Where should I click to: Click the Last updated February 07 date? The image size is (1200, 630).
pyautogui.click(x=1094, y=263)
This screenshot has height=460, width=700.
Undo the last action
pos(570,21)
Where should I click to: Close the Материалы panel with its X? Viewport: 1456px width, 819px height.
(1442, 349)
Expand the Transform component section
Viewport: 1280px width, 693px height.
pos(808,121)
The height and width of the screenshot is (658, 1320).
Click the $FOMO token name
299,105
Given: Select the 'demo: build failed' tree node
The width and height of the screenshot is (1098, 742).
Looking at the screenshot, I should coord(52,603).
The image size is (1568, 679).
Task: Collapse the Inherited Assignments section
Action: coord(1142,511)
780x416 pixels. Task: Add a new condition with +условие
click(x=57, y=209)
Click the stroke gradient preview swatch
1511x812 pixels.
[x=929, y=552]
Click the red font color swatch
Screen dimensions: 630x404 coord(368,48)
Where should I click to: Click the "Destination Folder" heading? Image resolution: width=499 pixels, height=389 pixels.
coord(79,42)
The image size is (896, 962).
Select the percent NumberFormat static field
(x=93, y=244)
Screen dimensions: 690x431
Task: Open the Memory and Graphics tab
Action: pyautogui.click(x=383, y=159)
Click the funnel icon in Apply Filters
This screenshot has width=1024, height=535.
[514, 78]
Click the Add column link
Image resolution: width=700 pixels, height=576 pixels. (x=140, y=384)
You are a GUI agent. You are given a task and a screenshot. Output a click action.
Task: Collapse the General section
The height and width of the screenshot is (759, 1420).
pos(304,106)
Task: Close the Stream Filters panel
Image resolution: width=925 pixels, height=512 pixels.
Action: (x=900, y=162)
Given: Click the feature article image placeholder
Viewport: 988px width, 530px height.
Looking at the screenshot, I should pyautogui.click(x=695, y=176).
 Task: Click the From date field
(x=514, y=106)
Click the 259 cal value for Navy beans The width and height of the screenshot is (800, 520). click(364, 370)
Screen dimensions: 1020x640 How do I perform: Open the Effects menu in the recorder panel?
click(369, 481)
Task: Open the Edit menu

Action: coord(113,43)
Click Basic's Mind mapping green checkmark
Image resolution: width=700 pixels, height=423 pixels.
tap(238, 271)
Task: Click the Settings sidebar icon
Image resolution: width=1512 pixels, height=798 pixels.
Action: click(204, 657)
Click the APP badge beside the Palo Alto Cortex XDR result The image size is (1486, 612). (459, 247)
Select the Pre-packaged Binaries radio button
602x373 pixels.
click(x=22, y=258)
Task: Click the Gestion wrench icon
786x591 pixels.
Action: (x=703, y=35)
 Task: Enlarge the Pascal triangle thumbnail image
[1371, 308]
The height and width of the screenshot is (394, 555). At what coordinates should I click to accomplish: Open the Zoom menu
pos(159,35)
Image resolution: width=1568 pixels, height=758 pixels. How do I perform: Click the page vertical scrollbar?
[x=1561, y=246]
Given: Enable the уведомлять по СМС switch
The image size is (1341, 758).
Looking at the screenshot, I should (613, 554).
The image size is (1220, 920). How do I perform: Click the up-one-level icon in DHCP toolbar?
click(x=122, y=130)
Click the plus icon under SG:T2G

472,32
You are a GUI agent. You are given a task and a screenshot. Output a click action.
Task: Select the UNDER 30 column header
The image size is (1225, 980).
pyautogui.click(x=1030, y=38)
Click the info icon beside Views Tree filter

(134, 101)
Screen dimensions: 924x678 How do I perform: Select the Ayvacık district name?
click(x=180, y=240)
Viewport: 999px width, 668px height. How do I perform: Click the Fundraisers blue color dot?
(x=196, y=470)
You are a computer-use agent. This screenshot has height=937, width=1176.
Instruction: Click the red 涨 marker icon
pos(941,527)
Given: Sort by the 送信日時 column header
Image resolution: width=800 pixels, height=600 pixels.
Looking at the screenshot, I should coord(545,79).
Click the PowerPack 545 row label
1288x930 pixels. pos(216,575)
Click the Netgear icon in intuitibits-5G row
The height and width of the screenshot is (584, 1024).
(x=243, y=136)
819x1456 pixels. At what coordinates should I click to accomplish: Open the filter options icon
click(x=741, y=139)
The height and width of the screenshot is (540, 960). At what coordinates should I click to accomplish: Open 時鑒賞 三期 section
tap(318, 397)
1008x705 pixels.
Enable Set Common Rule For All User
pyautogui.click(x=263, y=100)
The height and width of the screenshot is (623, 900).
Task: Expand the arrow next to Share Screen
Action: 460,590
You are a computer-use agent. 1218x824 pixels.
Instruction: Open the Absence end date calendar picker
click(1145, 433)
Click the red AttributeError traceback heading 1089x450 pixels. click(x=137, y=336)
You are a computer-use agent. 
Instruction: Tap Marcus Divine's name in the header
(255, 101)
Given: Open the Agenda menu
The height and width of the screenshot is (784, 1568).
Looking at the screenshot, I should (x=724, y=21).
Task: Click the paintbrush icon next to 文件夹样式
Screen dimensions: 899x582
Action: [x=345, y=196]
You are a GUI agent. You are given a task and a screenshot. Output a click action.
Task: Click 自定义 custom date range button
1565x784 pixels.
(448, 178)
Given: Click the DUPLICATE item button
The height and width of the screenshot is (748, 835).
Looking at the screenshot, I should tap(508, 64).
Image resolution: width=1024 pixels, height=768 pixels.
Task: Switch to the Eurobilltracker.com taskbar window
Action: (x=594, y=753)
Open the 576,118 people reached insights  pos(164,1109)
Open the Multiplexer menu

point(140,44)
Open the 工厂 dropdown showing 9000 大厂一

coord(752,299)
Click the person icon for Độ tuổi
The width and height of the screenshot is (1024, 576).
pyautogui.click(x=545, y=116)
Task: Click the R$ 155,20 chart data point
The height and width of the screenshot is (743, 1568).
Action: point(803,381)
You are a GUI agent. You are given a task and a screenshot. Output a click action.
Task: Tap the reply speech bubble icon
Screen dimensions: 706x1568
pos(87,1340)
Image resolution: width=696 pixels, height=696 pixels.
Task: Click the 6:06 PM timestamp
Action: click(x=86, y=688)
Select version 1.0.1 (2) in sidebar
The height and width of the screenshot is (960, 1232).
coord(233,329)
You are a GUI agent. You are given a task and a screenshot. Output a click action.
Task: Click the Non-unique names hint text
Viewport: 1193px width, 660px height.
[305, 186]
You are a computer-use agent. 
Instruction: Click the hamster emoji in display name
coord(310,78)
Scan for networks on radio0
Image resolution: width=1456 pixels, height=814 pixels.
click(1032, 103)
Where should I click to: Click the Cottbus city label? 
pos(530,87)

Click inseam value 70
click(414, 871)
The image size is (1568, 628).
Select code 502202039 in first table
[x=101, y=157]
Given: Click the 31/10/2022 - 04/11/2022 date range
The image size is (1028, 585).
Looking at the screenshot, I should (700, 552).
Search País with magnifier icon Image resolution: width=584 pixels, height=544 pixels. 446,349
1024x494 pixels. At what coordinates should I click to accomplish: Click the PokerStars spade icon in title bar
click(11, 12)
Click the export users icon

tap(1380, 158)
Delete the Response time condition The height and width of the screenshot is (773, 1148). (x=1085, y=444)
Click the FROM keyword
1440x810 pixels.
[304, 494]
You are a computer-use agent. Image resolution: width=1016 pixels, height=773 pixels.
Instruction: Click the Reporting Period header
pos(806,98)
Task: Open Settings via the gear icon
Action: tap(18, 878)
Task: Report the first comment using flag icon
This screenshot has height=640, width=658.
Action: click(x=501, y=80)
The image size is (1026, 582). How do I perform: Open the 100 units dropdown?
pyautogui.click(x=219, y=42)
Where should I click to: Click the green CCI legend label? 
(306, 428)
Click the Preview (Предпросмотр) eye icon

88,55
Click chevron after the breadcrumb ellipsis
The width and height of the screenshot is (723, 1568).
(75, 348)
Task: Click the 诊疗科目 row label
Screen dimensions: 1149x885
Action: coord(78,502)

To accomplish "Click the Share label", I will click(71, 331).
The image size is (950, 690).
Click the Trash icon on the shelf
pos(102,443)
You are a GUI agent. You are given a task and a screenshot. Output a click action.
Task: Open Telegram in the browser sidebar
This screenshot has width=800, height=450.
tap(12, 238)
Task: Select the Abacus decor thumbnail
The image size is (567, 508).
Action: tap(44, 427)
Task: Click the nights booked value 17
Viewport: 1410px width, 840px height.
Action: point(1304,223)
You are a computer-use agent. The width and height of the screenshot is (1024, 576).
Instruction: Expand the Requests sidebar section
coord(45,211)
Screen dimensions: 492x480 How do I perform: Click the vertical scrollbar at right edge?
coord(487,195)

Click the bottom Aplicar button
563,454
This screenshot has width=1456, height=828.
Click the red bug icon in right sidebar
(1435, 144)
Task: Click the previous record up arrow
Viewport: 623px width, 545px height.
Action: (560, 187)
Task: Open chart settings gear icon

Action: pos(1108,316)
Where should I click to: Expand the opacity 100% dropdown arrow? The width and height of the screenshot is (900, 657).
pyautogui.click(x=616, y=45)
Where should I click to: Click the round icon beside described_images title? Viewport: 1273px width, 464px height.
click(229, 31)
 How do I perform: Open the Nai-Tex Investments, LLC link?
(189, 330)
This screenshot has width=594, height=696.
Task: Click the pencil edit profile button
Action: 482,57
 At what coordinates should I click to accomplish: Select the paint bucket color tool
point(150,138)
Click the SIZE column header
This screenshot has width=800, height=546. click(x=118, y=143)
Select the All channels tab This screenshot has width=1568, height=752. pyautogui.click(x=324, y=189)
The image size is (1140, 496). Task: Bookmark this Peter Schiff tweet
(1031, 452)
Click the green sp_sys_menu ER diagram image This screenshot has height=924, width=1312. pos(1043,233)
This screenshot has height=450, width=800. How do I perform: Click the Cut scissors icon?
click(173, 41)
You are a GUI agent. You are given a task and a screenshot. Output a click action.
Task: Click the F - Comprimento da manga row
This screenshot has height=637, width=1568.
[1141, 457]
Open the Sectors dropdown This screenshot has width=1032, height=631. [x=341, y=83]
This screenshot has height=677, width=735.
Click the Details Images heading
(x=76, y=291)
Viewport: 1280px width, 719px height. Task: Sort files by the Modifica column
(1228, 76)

• _Problem to solve_
Starting with the line that contains "Viewport: 1280px width, 719px", restate every line up to and including the last one above, exactly.

• _Your response_
Viewport: 1280px width, 719px height. Task: Sort files by the Modifica column
(1228, 76)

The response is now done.